What lines of the data below hold the string "will"? Copy each one.

=== Begin Enclosure ===

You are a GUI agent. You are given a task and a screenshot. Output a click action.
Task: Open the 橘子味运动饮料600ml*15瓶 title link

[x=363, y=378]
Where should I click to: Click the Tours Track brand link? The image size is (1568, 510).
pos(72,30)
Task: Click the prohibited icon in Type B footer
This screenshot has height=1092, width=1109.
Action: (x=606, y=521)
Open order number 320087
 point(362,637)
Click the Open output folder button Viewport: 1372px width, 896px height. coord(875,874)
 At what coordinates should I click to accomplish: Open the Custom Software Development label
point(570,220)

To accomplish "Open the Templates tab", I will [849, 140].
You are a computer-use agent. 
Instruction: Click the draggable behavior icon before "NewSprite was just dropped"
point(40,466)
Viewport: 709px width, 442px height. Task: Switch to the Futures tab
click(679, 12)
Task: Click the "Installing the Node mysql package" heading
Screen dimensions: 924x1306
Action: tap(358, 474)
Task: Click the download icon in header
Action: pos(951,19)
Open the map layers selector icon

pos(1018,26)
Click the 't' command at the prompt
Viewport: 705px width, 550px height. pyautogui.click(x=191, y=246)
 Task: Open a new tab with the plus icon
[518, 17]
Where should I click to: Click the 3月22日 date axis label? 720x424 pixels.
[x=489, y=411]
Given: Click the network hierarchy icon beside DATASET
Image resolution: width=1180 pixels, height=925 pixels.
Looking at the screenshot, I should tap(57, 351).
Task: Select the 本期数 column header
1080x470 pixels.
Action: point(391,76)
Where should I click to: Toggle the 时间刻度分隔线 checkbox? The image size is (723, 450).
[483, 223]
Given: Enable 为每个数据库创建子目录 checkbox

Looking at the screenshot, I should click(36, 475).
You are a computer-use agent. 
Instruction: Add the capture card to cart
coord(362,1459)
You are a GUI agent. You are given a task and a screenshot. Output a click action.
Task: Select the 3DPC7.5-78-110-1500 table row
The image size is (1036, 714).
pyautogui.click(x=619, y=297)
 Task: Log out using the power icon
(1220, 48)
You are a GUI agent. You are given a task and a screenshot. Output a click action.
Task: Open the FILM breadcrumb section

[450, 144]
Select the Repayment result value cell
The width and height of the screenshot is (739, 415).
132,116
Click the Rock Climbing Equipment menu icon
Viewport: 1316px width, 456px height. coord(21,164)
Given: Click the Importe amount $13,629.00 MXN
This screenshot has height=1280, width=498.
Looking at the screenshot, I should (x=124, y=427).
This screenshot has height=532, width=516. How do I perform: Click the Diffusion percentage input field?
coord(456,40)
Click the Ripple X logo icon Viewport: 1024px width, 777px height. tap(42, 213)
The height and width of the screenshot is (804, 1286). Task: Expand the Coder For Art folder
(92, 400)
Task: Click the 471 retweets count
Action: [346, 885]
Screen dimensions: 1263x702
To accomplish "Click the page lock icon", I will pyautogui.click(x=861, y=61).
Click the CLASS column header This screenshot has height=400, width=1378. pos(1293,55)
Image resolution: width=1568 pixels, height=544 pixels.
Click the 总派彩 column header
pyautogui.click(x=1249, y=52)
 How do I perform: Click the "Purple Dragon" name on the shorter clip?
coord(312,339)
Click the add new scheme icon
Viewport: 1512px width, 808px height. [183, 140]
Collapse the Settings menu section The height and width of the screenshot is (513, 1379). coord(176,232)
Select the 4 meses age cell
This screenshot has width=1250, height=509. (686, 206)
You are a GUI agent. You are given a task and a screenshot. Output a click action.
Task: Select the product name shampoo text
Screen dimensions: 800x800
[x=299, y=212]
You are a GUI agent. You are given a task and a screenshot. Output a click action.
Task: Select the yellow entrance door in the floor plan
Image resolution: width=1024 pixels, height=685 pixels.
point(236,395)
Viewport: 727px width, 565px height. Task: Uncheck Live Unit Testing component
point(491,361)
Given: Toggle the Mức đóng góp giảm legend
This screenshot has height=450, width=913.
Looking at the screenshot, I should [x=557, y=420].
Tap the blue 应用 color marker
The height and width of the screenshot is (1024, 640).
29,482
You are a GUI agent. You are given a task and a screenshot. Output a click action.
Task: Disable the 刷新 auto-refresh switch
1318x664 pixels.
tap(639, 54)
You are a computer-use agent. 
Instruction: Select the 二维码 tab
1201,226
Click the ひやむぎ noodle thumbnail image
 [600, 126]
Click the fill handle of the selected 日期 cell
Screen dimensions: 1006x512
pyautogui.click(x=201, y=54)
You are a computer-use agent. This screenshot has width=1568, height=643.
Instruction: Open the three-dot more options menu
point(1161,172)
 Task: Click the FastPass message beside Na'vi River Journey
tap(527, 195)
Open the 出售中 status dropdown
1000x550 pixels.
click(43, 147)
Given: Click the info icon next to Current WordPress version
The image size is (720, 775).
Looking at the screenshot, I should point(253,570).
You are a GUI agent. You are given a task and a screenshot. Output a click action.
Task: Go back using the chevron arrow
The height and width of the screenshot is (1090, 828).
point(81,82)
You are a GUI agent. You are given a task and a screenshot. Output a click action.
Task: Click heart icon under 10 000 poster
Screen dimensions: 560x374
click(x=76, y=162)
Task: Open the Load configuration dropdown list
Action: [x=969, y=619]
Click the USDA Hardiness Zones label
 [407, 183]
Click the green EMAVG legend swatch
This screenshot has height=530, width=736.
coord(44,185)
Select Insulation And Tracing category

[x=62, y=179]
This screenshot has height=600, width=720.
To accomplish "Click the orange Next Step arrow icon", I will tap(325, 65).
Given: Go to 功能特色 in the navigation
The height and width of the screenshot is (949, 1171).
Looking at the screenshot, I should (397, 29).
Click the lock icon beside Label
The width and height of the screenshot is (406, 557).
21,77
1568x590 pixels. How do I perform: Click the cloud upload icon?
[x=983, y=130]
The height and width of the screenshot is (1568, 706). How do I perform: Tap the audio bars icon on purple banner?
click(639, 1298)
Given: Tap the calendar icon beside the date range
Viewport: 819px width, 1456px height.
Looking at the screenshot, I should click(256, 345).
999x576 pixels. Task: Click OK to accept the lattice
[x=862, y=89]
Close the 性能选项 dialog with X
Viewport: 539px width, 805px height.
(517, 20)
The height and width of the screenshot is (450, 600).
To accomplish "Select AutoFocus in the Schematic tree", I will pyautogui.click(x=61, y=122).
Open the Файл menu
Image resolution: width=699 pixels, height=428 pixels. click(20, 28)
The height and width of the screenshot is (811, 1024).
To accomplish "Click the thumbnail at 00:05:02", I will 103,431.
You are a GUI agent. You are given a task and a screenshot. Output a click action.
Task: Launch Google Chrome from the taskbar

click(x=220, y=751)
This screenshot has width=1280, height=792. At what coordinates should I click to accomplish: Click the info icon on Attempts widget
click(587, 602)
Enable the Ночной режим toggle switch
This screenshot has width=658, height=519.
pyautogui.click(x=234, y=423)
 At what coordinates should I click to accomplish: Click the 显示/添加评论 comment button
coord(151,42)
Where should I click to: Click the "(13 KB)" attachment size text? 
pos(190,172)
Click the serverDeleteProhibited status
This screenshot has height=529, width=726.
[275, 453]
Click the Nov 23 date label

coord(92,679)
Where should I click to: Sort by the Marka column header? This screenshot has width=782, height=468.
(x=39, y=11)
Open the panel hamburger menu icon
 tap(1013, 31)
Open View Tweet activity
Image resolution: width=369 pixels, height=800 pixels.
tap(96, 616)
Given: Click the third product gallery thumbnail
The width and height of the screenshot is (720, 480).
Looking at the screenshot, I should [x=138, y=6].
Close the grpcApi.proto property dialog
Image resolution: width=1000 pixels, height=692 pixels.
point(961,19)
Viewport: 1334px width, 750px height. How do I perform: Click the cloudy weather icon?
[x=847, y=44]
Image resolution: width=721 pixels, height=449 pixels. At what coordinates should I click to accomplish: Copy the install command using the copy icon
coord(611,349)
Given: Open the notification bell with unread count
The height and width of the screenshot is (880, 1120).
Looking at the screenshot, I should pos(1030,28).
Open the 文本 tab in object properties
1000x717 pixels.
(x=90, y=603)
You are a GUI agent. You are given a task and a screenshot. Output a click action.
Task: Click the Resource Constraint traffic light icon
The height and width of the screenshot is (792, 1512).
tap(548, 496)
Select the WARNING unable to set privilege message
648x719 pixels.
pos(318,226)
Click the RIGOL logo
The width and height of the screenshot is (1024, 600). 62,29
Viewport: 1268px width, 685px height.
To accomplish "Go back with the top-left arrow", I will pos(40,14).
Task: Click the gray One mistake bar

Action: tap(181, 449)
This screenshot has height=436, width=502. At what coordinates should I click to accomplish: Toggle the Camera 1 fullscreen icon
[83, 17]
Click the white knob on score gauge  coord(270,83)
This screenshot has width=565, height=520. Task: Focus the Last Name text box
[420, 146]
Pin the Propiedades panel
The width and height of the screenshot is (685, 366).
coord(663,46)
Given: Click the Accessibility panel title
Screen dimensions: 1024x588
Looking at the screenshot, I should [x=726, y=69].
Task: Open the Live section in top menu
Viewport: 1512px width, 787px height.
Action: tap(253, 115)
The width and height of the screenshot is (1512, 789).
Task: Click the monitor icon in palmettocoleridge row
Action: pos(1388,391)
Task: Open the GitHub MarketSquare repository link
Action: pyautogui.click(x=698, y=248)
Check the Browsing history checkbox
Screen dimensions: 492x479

=== End Enclosure ===

* RESULT OF THE TASK *
To accomplish "Open the Templates tab", I will [849, 140].
To accomplish "Click the page lock icon", I will pyautogui.click(x=861, y=61).
To accomplish "Click the orange Next Step arrow icon", I will tap(325, 65).
To accomplish "Select AutoFocus in the Schematic tree", I will pyautogui.click(x=61, y=122).
To accomplish "Click the thumbnail at 00:05:02", I will 103,431.
To accomplish "Go back with the top-left arrow", I will pos(40,14).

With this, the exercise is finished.